Saved entries:
##########

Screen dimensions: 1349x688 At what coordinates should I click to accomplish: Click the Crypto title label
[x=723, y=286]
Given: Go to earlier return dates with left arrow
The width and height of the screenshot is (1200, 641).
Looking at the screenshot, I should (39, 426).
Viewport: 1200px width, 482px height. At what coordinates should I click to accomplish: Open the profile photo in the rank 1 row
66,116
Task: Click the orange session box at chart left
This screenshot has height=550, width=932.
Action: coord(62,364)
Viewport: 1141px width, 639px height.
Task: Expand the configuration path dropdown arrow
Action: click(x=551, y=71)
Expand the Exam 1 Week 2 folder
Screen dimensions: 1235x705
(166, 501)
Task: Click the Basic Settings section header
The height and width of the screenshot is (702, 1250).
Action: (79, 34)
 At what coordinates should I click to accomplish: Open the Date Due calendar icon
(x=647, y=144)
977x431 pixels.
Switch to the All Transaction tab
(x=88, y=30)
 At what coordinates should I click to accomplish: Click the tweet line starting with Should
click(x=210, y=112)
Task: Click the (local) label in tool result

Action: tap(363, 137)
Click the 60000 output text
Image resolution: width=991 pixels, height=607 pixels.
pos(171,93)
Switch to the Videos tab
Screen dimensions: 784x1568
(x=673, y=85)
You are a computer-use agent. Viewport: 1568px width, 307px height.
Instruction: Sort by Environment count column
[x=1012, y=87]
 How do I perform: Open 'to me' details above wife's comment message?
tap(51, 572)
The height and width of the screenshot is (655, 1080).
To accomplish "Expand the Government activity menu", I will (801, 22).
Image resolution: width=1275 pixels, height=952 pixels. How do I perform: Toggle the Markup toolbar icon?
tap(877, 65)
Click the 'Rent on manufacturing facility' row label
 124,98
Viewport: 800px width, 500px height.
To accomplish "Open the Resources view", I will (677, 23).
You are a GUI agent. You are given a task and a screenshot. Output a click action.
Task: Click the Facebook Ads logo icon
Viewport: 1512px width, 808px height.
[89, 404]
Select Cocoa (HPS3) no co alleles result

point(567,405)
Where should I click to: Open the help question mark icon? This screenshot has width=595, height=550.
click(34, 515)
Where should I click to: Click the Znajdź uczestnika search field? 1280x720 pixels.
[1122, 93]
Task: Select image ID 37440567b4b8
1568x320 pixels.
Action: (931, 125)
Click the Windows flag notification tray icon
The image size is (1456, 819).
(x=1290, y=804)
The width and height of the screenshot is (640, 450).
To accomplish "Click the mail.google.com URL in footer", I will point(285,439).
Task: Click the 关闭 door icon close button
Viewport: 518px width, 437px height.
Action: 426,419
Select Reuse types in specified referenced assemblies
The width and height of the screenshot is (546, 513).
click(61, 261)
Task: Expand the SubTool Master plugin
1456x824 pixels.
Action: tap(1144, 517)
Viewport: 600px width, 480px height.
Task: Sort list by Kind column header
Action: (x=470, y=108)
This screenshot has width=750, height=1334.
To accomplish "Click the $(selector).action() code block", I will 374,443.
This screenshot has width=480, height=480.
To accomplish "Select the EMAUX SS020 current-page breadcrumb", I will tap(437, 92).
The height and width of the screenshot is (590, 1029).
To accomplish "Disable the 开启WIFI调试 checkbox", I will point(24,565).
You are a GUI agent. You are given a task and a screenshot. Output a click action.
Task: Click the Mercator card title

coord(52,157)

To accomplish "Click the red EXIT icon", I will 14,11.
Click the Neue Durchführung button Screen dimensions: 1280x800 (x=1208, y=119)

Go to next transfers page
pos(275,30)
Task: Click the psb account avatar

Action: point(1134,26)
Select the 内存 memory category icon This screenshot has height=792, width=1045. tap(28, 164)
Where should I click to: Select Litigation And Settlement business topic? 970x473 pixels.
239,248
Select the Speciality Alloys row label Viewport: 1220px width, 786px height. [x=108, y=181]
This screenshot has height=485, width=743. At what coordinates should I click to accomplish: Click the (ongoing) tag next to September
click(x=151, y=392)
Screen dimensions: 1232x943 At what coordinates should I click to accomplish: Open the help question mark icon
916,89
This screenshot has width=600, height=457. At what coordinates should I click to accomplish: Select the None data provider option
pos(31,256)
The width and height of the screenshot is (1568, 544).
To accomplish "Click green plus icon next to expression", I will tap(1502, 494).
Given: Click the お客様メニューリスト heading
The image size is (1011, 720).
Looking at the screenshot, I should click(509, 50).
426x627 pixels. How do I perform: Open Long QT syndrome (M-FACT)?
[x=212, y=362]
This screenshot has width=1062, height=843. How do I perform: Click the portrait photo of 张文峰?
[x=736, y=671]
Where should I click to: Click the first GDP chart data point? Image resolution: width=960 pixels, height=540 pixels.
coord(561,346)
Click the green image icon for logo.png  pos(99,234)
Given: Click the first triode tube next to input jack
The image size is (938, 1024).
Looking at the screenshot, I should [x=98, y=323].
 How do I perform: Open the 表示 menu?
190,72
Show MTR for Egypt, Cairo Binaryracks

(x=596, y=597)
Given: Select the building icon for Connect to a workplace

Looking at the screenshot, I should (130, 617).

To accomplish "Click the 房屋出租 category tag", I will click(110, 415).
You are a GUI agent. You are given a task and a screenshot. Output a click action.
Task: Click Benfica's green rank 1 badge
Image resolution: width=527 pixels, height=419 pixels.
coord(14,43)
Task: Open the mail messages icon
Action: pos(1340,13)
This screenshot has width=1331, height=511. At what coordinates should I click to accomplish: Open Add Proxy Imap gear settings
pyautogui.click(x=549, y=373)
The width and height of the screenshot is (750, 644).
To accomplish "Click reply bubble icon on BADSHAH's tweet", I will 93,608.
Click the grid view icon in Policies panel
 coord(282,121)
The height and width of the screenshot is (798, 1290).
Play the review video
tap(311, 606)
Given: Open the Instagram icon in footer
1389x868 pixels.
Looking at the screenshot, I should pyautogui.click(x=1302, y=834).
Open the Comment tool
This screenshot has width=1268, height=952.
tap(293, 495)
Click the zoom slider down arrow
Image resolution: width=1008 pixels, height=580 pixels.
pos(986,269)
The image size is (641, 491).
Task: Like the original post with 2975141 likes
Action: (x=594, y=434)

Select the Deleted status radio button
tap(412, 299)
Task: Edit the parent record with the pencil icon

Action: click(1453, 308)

##########

EXERCISE DESCRIPTION> Find every line in the records that has the word "left". Copy those lines.

RESULT BELOW>
Given: Go to earlier return dates with left arrow
Task: Click the orange session box at chart left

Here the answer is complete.